Cholera toxin (CT) is a potent vaccine adjuvant when administered via parenteral, mucosal, or transcutaneous routes. It also inhibits innate inflammatory responses induced by pathogen-derived molecules, such as lipopolysaccharide (LPS). We demonstrated previously that CT promotes the induction of regulatory type 1 T cells (Tr1) as well as T helper type 2 cells (Th2). T cells from mice immunized with antigen in the presence of CT produced high levels of interleukin (IL)-10 and IL-5 and low levels of IL-4 and interferon-gamma (IFN-gamma). Here, we demonstrate that immunization with antigen in the presence of CT induced a population of antigen-specific CD4(+) T cells that produced IL-10 in the absence of IL-4, in addition to cells that coexpressed IL-4 and IL-10 or produced IL-4 only. CT-generated Tr1 cells inhibited antigen-specific proliferation as well as IFN-gamma production by Th1 cells, and this suppression was cell contact-independent. It is interesting that coincubation with Th1 cells significantly enhanced IL-10 production by the Tr1 cells. As IL-10 can promote the differentiation of Tr1 cells, we investigated cytokine production by dendritic cells (DC) following exposure to CT. Previous data showed that CT can modulate the expression of costimulatory molecules and inhibit the production of chemokines and cytokines, including IL-12 and tumor necrosis factor alpha and enhance IL-10 production. Here, we show that CT synergizes with LPS to induce IL-6 and IL-1beta in addition to IL-10 production by immature DC. Therefore, CT may promote the induction of Th2 and Tr1 cells in part via selective modulation of DC cytokine production and costimulatory molecule expression.
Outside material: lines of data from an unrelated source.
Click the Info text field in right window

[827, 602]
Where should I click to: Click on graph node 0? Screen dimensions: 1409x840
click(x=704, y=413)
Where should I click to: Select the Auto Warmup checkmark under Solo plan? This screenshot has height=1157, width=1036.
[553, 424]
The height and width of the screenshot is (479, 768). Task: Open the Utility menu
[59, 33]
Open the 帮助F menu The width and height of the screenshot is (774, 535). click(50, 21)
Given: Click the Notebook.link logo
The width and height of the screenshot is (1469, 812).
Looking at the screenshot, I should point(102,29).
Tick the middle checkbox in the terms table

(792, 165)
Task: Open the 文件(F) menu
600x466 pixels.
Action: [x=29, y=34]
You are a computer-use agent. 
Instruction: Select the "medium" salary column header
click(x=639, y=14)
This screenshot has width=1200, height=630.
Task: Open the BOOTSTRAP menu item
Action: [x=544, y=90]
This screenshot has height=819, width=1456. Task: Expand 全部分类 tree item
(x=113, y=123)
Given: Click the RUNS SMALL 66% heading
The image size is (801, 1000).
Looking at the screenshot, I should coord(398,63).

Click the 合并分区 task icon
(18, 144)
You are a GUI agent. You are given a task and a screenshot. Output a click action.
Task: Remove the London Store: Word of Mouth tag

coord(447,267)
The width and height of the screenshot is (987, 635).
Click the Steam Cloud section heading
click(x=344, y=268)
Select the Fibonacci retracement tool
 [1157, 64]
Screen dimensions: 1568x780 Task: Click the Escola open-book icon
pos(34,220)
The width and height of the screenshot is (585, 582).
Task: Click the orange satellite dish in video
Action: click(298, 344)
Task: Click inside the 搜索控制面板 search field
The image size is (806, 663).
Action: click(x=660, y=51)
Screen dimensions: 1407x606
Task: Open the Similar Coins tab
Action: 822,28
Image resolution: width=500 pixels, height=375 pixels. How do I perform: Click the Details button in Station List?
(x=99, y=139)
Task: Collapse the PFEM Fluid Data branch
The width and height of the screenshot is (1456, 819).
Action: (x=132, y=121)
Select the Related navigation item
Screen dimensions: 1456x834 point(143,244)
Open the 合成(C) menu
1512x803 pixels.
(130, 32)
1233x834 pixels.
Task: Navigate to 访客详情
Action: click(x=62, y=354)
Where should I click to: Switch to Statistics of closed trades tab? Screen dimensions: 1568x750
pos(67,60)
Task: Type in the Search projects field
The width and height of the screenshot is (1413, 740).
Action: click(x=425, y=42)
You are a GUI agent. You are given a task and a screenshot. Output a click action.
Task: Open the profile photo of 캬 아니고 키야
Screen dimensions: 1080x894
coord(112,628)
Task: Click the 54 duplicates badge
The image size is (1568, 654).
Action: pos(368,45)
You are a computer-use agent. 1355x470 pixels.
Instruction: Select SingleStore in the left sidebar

Cholera toxin promotes the induction of regulatory T cells specific for bystander antigens by modulating dendritic cell activation

It has previously been reported that cholera toxin (CT) is a potent mucosal adjuvant that enhances Th2 or mixed Th1/Th2 type responses to coadministered foreign Ag. Here we demonstrate that CT also promotes the generation of regulatory T (Tr) cells against bystander Ag. Parenteral immunization of mice with Ag in the presence of CT induced T cells that secreted high levels of IL-4 and IL-10 and lower levels of IL-5 and IFN-gamma. Ag-specific CD4(+) T cell lines and clones generated from these mice had cytokine profiles characteristic of Th2 or type 1 Tr cells, and these T cells suppressed IFN-gamma production by Th1 cells. Furthermore, adoptive transfer of bone marrow-derived dendritic cells (DC) incubated with Ag and CT induced T cells that secreted IL-4 and IL-10 and low concentrations of IL-5. It has previously been shown that IL-10 promotes the differentiation or expansion of type 1 Tr cells. Here we found that CT synergized with low doses of LPS to induce IL-10 production by immature DC. CT also enhanced the expression of CD80, CD86, and OX40 (CD134) on DC and induced the secretion of the chemokine, macrophage inflammatory protein-2 (MIP-2), but inhibited LPS-driven induction of CD40 and ICAM-I expression and production of the inflammatory cytokines/chemokines IL-12, TNF-alpha, MIP-1alpha, MIP-1beta, and monocyte chemoattractant protein-1. Our findings suggest that CT induces maturation of DC, but, by inducing IL-10, inhibiting IL-12, and selectively affecting surface marker expression, suppresses the generation of Th1 cells and promotes the induction of T cells with regulatory activity.